STUDY MATERIAL:
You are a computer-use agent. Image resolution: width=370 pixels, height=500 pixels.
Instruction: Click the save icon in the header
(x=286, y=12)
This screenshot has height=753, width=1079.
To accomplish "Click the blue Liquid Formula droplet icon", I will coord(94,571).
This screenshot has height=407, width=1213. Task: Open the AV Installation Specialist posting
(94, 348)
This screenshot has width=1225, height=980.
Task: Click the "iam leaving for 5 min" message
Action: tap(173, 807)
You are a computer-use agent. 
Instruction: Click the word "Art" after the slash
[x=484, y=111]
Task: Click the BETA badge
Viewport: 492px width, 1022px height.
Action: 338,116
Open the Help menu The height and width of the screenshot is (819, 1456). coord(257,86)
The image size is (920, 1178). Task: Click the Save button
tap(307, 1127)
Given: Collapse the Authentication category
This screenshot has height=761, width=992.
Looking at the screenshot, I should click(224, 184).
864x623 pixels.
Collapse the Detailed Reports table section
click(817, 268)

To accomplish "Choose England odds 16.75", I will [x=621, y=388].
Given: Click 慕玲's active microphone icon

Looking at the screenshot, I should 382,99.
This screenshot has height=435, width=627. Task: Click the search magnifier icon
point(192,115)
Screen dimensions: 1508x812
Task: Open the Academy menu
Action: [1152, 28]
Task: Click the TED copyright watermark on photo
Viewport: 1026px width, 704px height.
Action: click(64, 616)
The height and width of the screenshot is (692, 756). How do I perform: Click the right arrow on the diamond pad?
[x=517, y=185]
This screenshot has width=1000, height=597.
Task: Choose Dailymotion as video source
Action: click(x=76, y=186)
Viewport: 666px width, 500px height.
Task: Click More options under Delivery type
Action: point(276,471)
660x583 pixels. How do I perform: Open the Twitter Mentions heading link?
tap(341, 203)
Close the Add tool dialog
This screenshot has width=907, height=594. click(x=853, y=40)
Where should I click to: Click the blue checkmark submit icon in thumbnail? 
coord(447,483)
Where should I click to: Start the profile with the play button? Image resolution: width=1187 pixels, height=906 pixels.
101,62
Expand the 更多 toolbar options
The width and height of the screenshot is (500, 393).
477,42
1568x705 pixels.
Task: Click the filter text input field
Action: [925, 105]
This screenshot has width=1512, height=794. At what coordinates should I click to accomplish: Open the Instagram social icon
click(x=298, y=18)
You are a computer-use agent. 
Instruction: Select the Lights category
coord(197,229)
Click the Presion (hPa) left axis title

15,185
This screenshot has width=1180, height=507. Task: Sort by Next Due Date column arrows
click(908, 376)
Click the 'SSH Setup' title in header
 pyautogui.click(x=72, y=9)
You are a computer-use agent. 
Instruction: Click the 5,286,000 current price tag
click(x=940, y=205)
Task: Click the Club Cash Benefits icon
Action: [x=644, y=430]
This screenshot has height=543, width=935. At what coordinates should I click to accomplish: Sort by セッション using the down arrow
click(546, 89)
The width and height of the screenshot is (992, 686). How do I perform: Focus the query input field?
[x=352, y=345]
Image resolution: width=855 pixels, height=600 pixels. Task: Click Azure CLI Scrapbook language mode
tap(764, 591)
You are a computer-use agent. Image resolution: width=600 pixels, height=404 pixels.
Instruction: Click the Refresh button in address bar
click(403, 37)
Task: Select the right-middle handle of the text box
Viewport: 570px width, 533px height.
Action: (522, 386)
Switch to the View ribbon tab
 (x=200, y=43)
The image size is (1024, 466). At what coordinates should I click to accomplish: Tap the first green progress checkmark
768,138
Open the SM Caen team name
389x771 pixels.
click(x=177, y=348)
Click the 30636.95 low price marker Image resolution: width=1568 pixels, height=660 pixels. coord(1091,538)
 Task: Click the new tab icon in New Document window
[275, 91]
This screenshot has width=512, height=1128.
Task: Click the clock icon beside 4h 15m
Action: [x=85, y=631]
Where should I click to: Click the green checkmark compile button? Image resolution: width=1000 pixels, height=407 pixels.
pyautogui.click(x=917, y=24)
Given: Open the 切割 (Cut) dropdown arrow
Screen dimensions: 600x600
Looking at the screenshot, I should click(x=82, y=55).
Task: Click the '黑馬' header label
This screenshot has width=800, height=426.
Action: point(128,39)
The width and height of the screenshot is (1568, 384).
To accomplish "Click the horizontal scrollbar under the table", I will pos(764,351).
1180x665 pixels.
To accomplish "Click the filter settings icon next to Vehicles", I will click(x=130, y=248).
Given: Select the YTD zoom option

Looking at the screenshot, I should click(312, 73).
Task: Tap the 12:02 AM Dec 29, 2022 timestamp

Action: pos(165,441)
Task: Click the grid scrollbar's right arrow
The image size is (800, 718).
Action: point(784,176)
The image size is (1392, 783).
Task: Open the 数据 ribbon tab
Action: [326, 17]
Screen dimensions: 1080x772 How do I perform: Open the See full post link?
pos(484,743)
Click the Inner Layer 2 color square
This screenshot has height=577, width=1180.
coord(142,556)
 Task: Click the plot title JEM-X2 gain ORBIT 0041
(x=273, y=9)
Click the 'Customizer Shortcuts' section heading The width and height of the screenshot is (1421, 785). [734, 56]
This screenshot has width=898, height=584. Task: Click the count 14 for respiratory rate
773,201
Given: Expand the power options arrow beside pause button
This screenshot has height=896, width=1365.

WHAT THIS TASK INVOLVES: The result should be every line of the material that contains the word "scrollbar", so copy those lines.

SOLUTION TO THE EXERCISE:
To accomplish "Click the horizontal scrollbar under the table", I will pos(764,351).
Task: Click the grid scrollbar's right arrow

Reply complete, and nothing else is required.